Follow these steps for perfect results
light stick butter
melted
fresh yellow squash
sliced and cut in half
Vidalia onion
chopped
fat-free, reduced-sodium chicken broth
canned
2% reduced-fat milk
fresh thyme
chopped
salt
pepper
Parmesan cheese
freshly grated
Melt butter in a large saucepan over medium heat.
Add sliced yellow squash and chopped onion to the saucepan.
Cover the saucepan and cook for 13 minutes, or until the squash and onion are very tender.
Transfer the squash mixture to a food processor.
Puree the mixture until smooth.
Return the pureed squash mixture to the saucepan.
Stir in chicken broth, milk, thyme, salt, and pepper.
Cook the soup, uncovered, over low heat until thoroughly heated.
Ladle 1 cup of soup into each of 4 individual serving bowls.
Top each serving evenly with freshly grated Parmesan cheese.
Expert advice for the best results
Add a pinch of red pepper flakes for a subtle kick.
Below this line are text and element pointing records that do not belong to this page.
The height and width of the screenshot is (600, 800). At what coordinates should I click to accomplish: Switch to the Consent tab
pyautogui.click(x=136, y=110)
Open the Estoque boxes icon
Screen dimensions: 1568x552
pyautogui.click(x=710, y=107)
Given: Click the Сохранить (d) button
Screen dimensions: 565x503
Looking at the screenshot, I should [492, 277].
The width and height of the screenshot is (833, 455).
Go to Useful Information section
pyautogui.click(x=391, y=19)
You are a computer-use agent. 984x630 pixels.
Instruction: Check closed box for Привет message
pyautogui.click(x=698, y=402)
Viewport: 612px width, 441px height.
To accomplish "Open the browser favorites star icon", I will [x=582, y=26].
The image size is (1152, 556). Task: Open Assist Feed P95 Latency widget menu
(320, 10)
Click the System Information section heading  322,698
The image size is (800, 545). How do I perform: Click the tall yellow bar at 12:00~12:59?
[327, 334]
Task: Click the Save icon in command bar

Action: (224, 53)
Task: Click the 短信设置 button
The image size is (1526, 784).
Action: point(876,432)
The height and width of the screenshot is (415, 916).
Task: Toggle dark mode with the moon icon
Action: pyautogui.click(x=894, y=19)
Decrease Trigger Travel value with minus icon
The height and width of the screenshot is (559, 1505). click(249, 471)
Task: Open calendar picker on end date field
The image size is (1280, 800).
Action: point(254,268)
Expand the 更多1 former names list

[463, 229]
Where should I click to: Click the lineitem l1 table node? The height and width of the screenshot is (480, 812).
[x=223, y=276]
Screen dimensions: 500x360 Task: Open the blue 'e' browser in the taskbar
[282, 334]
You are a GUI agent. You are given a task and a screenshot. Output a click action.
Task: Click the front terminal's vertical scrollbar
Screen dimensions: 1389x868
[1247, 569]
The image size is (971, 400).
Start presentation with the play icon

Garnish with croutons for added texture.
Use an immersion blender for easy pureeing directly in the saucepan.
Everything you need to know before you start
10 minutes
Soup can be made 1-2 days in advance.
Ladle into bowls and garnish with fresh herbs and Parmesan cheese.
Serve with a side of crusty bread or a grilled cheese sandwich.
A crisp white wine complements the creamy texture of the soup.
Discover the story behind this recipe
Summer harvest dishes, celebrating seasonal produce.